▸ **Study text**:
-*-*-
Commissioner Callen asked for written material on this subject if it is available.


COMMUNICATIONS

Memo from Councilmember Larry Meyer re: Irrigation for Cherry Hill Neighborhood. 

Staff is working on a response to Councilmember Meyer.

Letter from Urban Options re: BWL goals and practices.

Received and placed on file.


FINANCE COMMITTEE

Committee Members Duncan, Callen, Joseph, Smith and Wonch were present.  Absent:  None

The Finance Committee met on April 8, 2003 at 6:20 p.m. to discuss the following items:

1.         Load Forecast and Cash Flow Projections for FY 2004/2008

2.         Wholesale Water Agreements

Load Forecast Assumptions:

Dave Bolan, Principal Engineer of Bulk Power/Resource Planning, reviewed assumptions used in the load forecast for the Electric, Water, Steam and Chilled Water utilities based on the following projections:

Electric Utility

·        Neutral weather conditions

·        Growth trends between 1995-2001

·        Current General Motors (GM) plant performance along with GM-provided modifications

·        Wholesale sales based on BWL selling all available generation

Water Utility

·        Neutral weather conditions

·        Current GM plant performance along with GM provided modifications

·        Wholesale sales based on historic usage and growth in Delta and Lansing Townships and fulfilling contract amounts for East Lansing-Meridian Water and Sewer Authority (ELMWSA)
-*-*-
▸ **Provided data**:
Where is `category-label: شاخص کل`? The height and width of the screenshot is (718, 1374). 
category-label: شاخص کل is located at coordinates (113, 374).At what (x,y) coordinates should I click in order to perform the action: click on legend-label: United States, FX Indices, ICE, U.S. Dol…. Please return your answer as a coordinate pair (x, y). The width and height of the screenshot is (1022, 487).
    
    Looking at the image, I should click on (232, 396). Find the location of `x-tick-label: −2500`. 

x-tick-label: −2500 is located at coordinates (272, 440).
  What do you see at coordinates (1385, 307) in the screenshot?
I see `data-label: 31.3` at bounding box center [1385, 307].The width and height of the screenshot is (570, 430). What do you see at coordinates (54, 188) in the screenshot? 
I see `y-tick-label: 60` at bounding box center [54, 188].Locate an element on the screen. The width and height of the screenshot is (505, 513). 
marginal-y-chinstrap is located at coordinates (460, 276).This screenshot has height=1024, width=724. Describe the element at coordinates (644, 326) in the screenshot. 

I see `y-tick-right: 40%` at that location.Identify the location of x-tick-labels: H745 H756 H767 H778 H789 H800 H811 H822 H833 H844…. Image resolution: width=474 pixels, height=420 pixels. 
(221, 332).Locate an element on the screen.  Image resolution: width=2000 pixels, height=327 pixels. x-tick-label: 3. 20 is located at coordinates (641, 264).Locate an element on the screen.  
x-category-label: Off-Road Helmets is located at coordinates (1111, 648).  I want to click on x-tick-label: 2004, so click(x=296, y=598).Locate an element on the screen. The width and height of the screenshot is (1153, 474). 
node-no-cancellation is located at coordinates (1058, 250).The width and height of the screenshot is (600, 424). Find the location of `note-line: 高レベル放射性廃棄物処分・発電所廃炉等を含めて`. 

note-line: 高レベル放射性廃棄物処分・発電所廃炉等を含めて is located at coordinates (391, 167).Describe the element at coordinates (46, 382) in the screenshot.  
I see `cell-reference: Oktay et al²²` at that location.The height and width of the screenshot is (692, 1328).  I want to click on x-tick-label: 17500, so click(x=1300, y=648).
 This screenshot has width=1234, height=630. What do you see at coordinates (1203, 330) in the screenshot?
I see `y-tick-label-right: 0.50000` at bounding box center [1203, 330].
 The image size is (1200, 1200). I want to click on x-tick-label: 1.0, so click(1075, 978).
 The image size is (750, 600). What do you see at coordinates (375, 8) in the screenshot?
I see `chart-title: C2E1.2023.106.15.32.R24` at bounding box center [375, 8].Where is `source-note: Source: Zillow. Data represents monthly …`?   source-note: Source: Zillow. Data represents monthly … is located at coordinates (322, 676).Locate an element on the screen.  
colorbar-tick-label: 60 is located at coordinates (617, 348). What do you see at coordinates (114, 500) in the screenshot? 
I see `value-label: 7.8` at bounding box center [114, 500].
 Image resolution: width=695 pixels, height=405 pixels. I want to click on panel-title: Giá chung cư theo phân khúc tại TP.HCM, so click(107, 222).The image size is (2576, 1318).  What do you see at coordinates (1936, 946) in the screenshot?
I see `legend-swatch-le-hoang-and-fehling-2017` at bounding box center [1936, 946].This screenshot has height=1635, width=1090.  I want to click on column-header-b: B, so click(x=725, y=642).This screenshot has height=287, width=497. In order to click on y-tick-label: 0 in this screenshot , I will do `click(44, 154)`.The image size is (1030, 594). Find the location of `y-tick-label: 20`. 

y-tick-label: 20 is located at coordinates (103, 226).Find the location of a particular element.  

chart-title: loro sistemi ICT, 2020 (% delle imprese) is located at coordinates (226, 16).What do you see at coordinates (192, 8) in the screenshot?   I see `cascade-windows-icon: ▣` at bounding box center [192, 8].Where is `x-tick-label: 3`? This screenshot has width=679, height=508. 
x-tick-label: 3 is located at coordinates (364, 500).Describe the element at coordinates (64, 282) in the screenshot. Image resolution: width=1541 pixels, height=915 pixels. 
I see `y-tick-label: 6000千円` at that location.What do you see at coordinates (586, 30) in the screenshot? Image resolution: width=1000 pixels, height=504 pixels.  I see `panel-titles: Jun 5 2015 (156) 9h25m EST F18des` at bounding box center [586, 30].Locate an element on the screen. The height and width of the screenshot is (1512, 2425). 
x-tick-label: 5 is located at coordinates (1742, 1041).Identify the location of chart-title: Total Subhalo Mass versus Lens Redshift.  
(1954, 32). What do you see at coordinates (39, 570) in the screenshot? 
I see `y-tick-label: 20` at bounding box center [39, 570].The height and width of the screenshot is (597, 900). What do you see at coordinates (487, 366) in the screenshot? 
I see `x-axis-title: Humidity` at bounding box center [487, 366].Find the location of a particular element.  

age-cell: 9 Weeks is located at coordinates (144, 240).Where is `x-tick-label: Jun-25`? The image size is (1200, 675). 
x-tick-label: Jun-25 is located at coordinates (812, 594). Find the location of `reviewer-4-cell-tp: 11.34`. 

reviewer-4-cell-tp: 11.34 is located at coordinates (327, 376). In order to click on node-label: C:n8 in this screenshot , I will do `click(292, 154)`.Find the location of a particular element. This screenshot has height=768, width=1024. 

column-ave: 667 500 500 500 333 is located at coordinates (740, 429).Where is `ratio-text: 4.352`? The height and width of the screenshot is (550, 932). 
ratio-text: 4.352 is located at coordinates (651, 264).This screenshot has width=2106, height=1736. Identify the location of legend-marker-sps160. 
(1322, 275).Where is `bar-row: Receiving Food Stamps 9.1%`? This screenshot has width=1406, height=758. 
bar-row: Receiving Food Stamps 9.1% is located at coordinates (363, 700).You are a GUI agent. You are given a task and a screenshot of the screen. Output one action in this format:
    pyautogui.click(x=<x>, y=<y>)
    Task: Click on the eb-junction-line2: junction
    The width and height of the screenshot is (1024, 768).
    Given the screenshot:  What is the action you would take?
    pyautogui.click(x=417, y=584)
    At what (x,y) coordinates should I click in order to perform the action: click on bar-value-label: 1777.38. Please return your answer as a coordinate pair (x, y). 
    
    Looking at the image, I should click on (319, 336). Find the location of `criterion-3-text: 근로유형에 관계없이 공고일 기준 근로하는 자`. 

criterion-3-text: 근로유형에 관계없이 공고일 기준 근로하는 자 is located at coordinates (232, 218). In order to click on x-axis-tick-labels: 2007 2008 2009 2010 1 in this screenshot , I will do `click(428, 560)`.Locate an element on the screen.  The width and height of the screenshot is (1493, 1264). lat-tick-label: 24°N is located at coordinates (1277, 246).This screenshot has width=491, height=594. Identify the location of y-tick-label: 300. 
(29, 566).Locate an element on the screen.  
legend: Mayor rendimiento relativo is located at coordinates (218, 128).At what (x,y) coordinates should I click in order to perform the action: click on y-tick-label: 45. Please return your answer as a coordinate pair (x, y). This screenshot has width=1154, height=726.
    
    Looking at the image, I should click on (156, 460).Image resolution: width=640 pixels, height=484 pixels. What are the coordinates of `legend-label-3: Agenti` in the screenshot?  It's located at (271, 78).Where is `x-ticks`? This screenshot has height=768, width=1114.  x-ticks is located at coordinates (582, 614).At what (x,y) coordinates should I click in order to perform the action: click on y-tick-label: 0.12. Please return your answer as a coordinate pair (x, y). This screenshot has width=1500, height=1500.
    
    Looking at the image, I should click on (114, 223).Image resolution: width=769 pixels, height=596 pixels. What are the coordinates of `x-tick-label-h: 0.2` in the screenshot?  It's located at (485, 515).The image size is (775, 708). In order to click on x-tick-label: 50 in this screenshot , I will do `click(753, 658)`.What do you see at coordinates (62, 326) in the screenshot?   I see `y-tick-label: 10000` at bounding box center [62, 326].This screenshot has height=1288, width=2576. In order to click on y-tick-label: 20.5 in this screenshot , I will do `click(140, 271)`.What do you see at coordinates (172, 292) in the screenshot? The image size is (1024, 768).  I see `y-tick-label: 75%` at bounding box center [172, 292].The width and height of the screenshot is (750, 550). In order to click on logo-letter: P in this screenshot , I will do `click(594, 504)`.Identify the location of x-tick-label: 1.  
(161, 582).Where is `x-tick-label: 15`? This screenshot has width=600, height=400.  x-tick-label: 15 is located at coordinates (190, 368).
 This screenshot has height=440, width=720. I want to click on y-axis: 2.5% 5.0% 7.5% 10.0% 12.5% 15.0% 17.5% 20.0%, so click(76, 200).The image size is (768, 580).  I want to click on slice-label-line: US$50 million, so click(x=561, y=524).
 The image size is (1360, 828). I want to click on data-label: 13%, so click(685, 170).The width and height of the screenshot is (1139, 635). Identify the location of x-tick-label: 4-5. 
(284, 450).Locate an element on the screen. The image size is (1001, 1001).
-*-*-
▸ **Requirement**:
Reproduce the passage of the meeting minutes above between "COMMUNICATIONS" and "placed on file.", inclusive.

▸ **Exercise result**:
COMMUNICATIONS

Memo from Councilmember Larry Meyer re: Irrigation for Cherry Hill Neighborhood. 

Staff is working on a response to Councilmember Meyer.

Letter from Urban Options re: BWL goals and practices.

Received and placed on file.